◆ **Work instruction**:
Starting at the line that contains "Image resolution: width=792", please transcribe every line through the end of the entries, exactly and with no pictures.

◆ **Stored records**:
=== Begin Enclosure ===

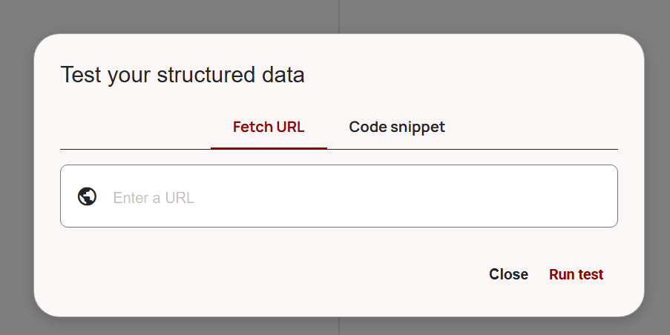Click the 'Test your structured data' heading
The image size is (670, 335).
183,75

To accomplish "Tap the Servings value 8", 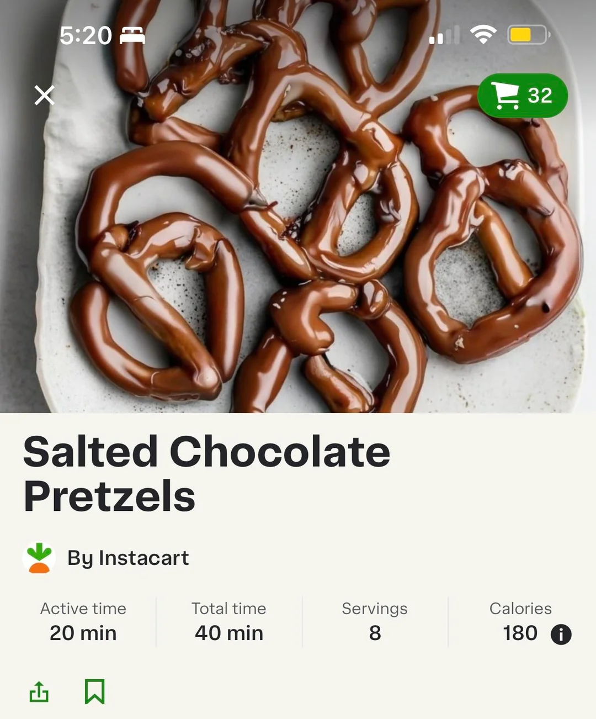I will [375, 633].
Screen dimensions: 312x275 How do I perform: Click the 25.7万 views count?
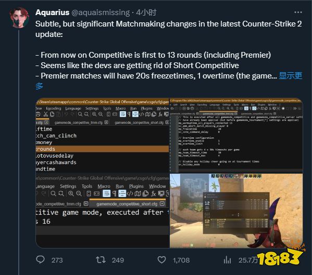(248, 260)
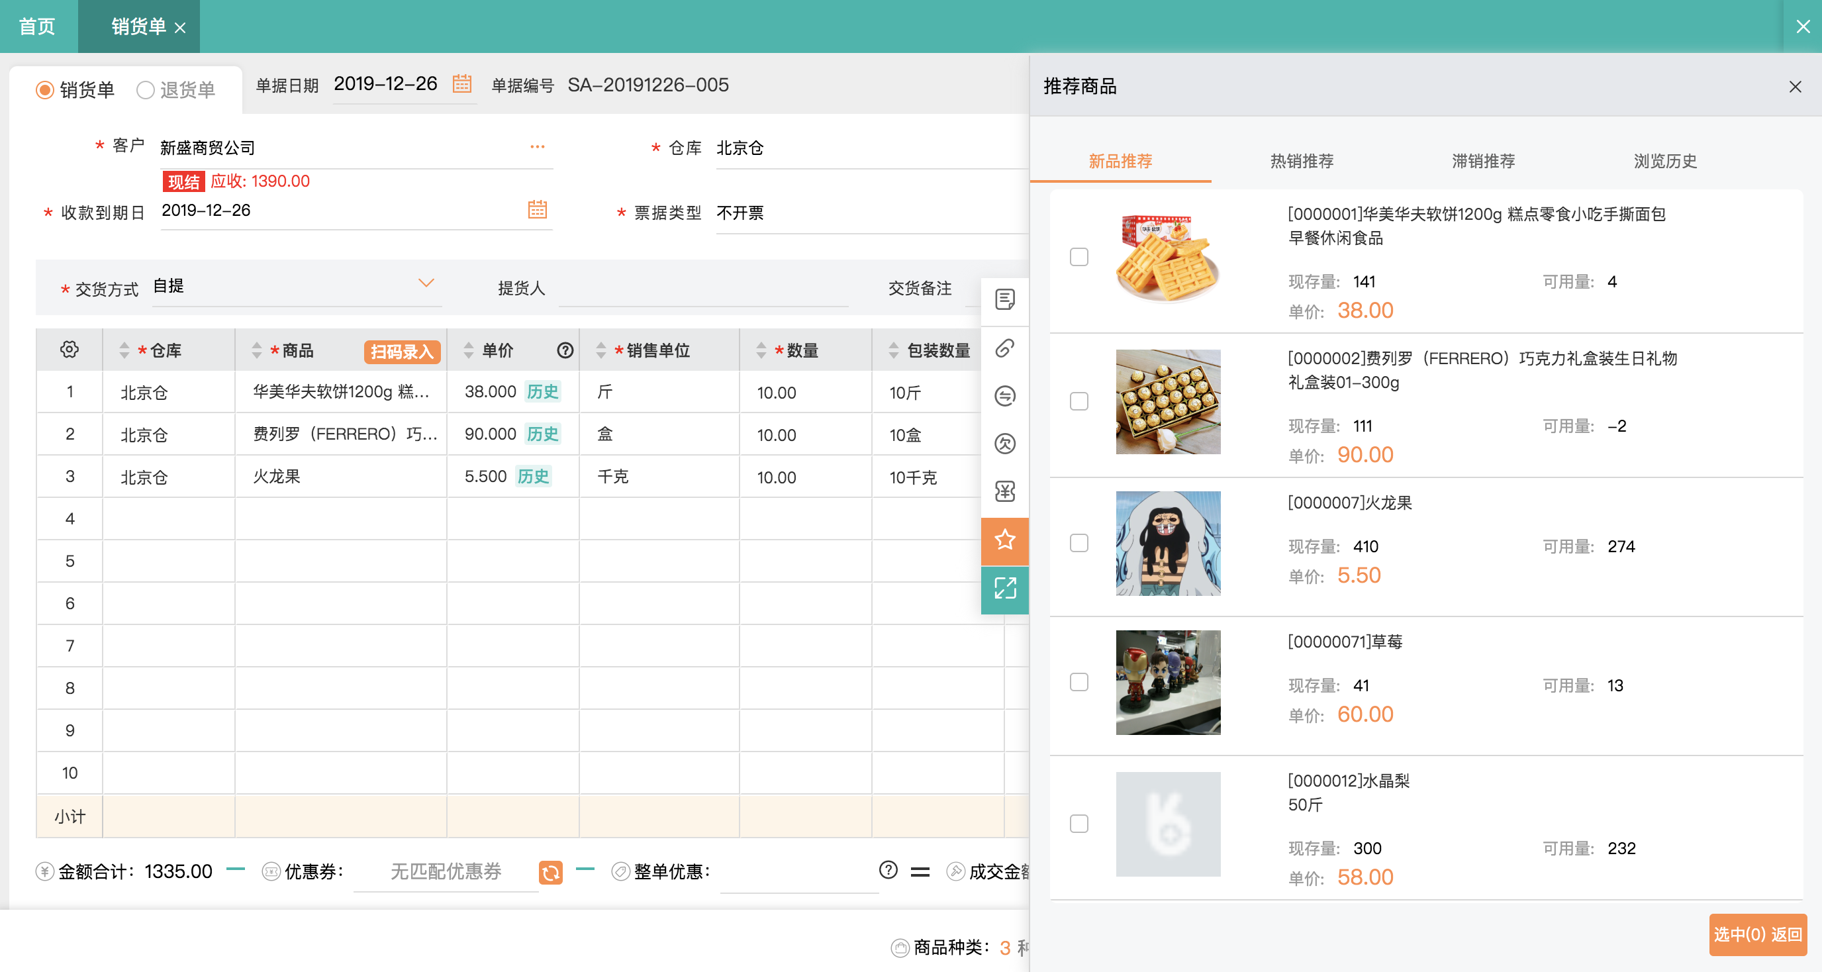Screen dimensions: 1822x972
Task: Click the expand/fullscreen icon on sidebar
Action: tap(1008, 590)

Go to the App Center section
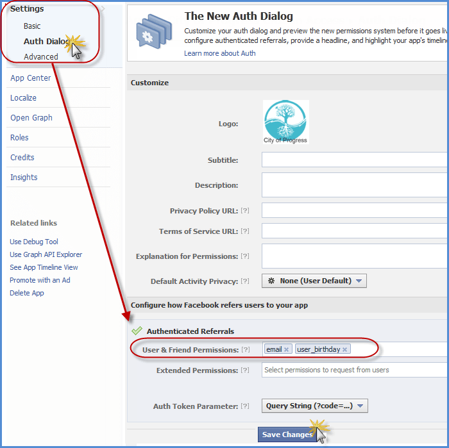point(30,78)
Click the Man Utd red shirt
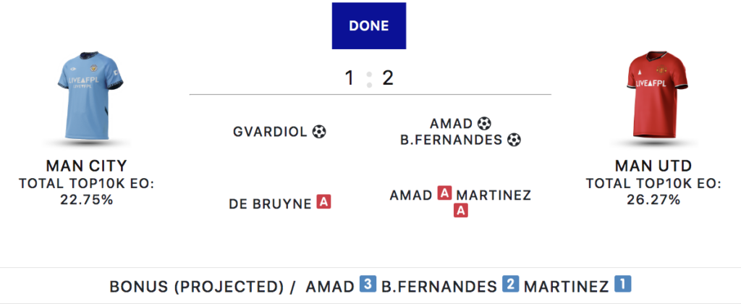This screenshot has height=304, width=741. (x=653, y=97)
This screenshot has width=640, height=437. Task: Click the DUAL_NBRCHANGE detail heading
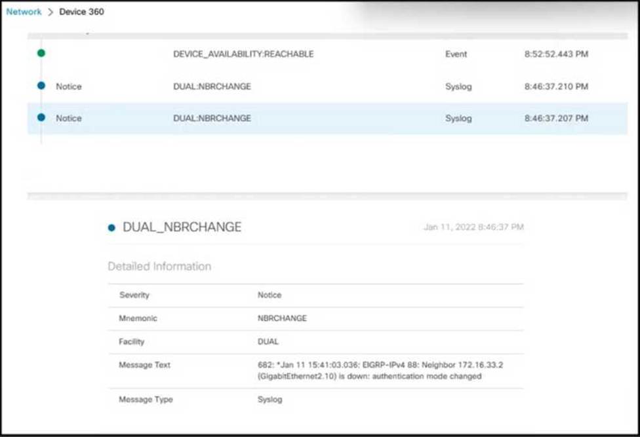point(182,227)
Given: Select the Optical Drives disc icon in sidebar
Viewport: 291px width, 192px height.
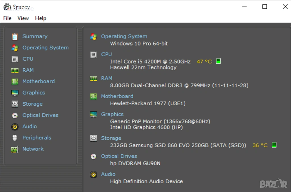Looking at the screenshot, I should pyautogui.click(x=15, y=115).
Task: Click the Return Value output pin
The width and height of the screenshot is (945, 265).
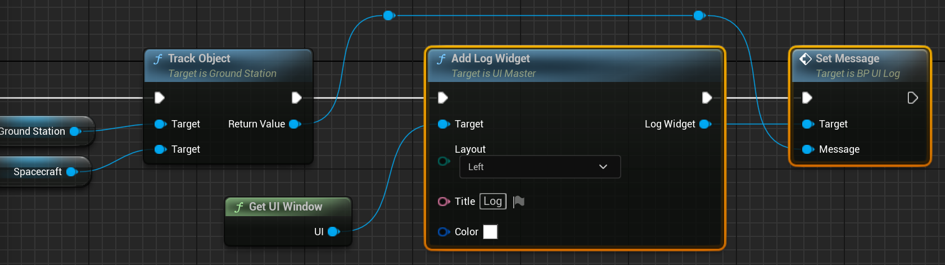Action: [x=295, y=124]
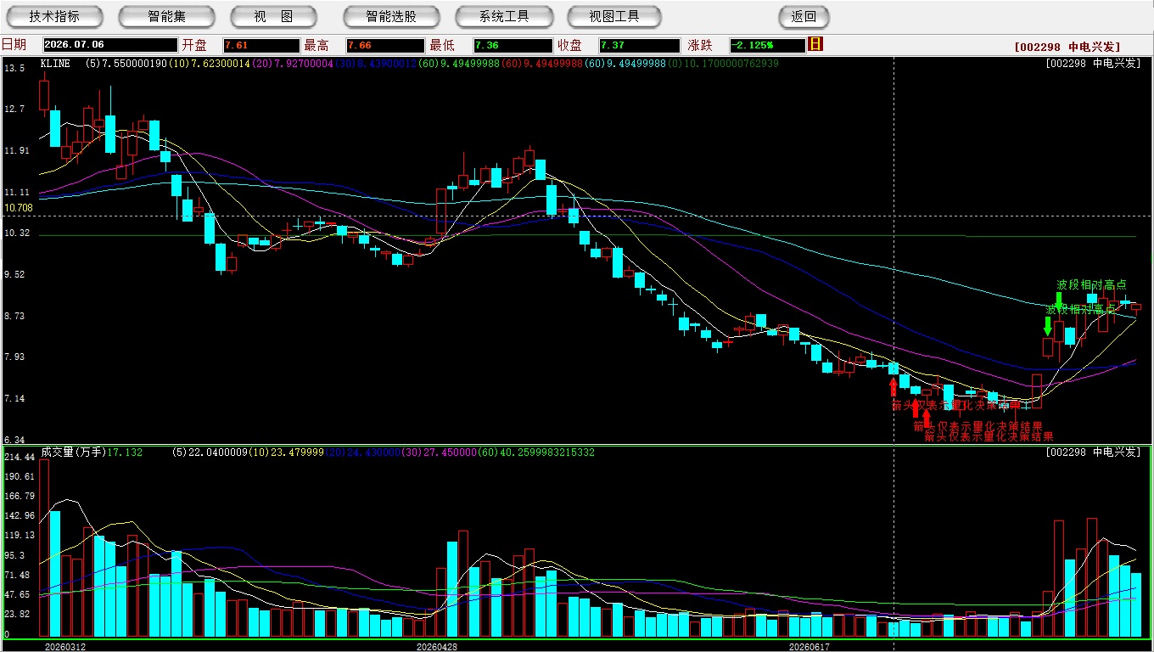Open the 系统工具 menu
The image size is (1154, 652).
pyautogui.click(x=504, y=16)
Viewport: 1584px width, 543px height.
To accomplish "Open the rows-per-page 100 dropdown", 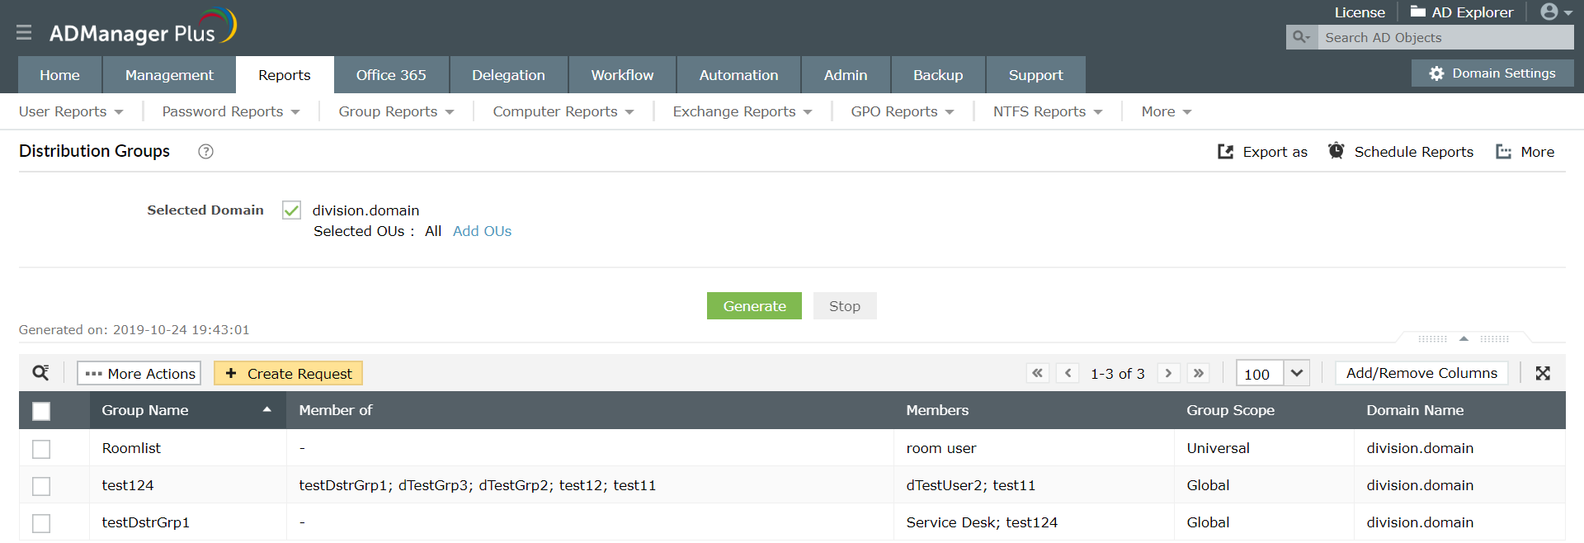I will (1297, 373).
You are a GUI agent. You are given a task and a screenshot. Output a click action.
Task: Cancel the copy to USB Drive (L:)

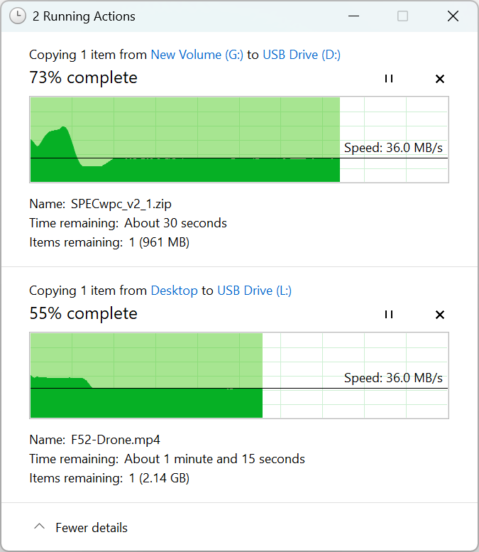point(439,315)
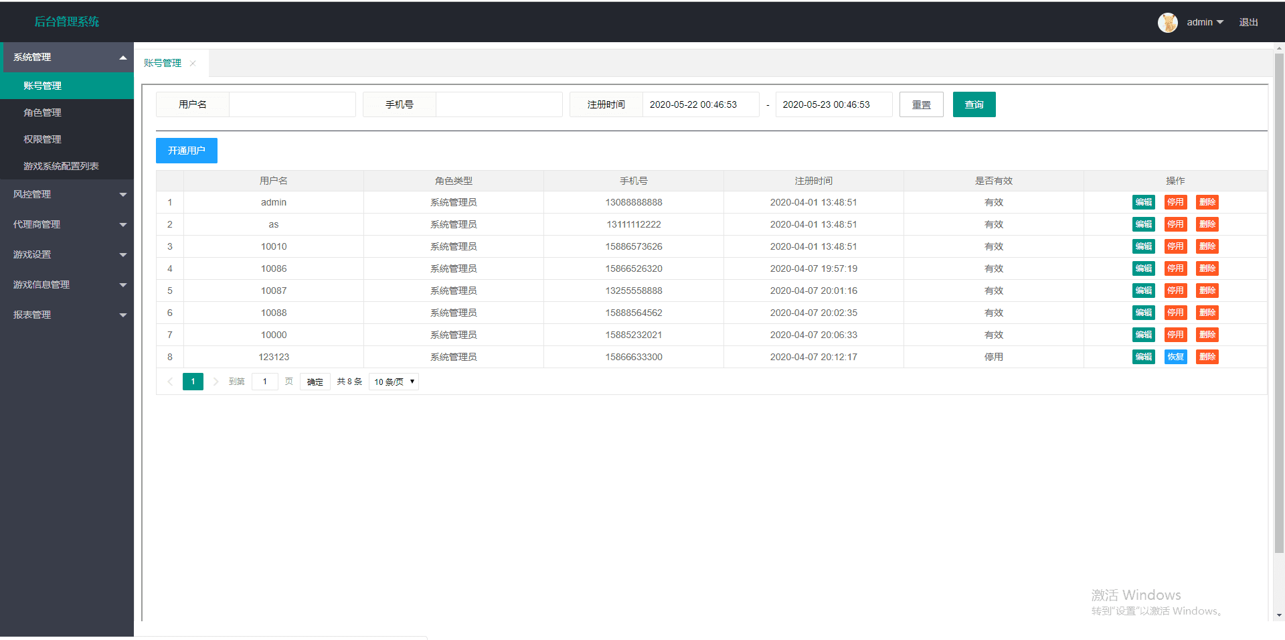Image resolution: width=1285 pixels, height=640 pixels.
Task: Open 游戏系统配置列表 in the sidebar
Action: tap(61, 166)
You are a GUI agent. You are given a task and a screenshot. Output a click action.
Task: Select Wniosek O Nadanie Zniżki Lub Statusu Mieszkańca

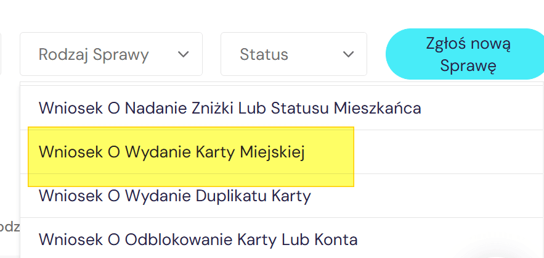click(x=230, y=108)
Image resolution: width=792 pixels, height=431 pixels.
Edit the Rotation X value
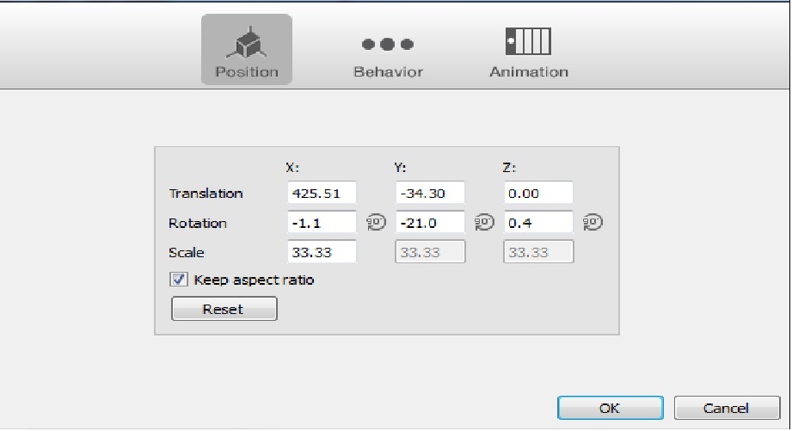click(322, 223)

=== End Enclosure ===

◆ **Result of the exercise**:
Image resolution: width=792 pixels, height=431 pixels.
Edit the Rotation X value
click(322, 223)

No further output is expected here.